Passage to read:

Wednesday, August 31, 2005

I got the new Kanye, it's not bad. Maybe I gotta give it a couple more listens but nothing blows me away. Favorite songs are Roses and Hey Mama. Nothing great like School Spirit on it. Should have given Game a verse on Crack Music.

The Brothers Grimm isn't even a movie, it's just a bunch of stuff that happens. For no reason. Plus it's a huge Van Helsing rip off, only nowhere near as good. And Van Helsing wasn't a great movie, not that you would wanna rip it off or anything. It's just a good dumb movie, and you can't get dumb from dumb, you can only get ass stupid, like the Brothers Grimm.

Monday, August 29, 2005

MTV Video Awards last night. They were kind of boring and I got pissed off at some of the awards. Like whatever award "Number One Spot" got. I love Luda, but that's gotta be his worst, twirly-whirlyest, most annoying and gimmicky song. Dumb, and also dumb that Ciara didn't win anything. Plus, the Game deserved more than just one head-shot when the dudes were Krumping or whatever. My favorite moment was actually before the awards on the White Carpet when Kurt Loder called Young Jeezy "Lil Jeezy." Then he got made fun of by Jay-Z, and the only thing Jeezy ended up saying during the whole interview was "That's what it is" at the end of the interview when Loder got his name right.

Stated goal: Copy word for word the part of the blog post that opens with the words containing "Wednesday, August 31, 2005" and closes with "the Brothers Grimm.".

Material supplied:
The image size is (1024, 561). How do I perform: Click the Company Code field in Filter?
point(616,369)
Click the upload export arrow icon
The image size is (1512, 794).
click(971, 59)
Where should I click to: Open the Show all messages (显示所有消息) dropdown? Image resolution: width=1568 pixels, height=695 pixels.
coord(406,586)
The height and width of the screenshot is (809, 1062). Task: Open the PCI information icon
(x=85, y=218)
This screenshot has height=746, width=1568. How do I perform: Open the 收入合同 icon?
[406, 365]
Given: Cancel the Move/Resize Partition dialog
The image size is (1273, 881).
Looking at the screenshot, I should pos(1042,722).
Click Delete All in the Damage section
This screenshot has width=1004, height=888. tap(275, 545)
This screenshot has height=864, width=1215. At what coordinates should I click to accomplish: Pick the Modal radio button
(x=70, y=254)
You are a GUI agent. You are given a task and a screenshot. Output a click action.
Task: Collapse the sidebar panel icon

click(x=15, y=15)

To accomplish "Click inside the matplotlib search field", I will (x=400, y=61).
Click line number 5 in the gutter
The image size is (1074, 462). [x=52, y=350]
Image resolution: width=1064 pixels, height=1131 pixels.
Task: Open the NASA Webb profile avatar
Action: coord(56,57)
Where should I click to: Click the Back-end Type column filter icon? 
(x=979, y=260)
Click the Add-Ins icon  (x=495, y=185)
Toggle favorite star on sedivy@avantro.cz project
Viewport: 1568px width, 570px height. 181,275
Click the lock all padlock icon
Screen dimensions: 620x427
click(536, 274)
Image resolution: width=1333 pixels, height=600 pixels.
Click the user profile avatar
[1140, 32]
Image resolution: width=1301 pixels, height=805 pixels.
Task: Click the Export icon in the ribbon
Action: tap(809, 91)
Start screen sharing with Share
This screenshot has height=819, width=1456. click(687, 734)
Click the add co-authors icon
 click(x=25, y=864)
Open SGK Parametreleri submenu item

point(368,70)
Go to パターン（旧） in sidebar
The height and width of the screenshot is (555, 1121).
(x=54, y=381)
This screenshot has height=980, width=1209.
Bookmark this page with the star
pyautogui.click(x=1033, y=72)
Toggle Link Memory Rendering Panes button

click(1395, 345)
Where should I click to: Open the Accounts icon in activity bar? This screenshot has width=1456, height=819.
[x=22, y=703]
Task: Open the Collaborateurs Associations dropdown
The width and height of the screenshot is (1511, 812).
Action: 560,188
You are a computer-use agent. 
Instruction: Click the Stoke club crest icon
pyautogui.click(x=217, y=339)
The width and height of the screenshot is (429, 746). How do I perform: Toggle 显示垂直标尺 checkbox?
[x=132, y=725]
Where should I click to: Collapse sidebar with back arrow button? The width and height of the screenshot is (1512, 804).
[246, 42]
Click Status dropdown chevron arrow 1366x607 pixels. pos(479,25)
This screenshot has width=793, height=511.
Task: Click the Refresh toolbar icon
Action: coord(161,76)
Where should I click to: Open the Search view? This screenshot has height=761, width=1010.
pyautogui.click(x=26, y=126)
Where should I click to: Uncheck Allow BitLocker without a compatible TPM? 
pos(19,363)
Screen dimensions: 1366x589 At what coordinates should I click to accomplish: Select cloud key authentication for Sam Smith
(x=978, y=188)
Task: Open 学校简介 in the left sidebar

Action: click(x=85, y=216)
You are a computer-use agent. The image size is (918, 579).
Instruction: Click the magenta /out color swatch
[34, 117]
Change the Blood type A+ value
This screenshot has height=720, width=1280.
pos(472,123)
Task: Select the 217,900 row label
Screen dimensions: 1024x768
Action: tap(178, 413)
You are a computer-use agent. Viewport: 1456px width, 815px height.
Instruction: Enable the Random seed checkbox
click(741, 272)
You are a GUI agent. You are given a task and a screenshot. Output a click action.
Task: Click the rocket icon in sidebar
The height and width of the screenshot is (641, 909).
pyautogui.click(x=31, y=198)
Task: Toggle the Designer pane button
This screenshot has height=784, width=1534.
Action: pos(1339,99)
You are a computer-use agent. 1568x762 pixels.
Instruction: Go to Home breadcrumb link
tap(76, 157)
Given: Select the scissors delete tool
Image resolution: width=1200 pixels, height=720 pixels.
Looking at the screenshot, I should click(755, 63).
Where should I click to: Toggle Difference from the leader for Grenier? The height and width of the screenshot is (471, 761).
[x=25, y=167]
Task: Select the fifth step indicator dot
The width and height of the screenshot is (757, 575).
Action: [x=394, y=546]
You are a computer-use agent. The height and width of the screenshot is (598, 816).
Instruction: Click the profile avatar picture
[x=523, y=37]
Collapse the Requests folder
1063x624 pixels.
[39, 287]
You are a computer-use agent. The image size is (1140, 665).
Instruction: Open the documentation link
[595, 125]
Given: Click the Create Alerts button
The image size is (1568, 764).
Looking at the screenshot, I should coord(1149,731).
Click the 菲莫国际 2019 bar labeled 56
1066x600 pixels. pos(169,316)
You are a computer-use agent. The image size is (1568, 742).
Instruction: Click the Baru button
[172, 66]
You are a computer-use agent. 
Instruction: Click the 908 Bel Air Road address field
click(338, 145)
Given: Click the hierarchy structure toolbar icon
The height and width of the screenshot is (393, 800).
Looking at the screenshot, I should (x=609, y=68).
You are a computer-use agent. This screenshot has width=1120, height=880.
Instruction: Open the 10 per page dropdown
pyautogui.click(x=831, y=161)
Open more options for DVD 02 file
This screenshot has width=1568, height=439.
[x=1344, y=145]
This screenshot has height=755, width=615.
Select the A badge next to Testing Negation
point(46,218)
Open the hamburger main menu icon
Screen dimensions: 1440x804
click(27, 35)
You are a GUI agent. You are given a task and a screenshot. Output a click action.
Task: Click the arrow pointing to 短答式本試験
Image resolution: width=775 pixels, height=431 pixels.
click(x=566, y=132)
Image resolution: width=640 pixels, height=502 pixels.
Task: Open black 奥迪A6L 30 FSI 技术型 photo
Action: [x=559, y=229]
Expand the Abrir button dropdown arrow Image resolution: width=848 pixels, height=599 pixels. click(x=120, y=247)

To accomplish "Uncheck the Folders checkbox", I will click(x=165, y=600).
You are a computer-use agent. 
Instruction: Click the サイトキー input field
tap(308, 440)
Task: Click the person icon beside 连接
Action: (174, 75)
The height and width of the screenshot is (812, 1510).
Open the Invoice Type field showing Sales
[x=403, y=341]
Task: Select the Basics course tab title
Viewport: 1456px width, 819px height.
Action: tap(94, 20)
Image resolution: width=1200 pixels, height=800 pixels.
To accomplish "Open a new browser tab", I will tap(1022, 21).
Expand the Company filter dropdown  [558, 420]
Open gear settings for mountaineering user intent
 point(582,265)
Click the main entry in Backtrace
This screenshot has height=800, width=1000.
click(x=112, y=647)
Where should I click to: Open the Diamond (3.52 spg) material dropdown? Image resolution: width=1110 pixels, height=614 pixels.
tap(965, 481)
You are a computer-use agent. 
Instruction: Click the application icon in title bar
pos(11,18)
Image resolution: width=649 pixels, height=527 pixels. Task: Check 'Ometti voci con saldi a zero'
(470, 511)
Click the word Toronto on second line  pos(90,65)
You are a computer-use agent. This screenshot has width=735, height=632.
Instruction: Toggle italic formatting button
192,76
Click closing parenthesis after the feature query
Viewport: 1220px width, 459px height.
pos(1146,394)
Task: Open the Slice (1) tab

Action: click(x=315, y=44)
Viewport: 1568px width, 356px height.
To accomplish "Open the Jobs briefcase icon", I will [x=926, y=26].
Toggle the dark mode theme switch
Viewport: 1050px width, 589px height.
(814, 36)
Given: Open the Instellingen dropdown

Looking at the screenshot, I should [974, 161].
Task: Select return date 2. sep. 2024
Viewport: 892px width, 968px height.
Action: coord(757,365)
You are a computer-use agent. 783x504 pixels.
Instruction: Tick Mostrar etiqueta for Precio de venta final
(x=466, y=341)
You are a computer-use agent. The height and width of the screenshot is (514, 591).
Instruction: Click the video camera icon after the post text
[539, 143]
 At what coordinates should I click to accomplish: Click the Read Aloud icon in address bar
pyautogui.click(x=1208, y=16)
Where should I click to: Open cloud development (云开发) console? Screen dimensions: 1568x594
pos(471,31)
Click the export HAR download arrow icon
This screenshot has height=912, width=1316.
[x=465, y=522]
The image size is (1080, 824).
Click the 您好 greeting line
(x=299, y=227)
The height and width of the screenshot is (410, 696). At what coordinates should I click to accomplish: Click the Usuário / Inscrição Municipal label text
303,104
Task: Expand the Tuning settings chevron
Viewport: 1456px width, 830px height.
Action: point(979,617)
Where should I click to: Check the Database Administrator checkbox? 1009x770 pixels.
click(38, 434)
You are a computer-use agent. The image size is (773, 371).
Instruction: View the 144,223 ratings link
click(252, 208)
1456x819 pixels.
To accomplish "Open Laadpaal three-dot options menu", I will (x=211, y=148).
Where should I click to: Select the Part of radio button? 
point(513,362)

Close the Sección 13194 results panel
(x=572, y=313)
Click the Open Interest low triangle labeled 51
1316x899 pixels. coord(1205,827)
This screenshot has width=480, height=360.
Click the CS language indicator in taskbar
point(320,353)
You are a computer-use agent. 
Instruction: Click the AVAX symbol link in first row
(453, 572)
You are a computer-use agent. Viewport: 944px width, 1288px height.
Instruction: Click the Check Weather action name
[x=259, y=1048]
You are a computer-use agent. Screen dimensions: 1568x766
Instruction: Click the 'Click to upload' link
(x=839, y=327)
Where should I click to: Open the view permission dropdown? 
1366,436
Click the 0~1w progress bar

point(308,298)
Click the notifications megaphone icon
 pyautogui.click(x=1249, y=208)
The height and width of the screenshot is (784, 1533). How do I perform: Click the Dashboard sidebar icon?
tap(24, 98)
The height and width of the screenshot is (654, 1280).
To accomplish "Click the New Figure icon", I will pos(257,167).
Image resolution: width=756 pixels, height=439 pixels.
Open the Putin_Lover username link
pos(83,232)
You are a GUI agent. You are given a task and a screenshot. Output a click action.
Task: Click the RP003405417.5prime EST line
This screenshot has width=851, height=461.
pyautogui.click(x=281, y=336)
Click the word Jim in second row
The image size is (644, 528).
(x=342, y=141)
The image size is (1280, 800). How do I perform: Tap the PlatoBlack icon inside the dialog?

Exercise result:
Wednesday, August 31, 2005

I got the new Kanye, it's not bad. Maybe I gotta give it a couple more listens but nothing blows me away. Favorite songs are Roses and Hey Mama. Nothing great like School Spirit on it. Should have given Game a verse on Crack Music.

The Brothers Grimm isn't even a movie, it's just a bunch of stuff that happens. For no reason. Plus it's a huge Van Helsing rip off, only nowhere near as good. And Van Helsing wasn't a great movie, not that you would wanna rip it off or anything. It's just a good dumb movie, and you can't get dumb from dumb, you can only get ass stupid, like the Brothers Grimm.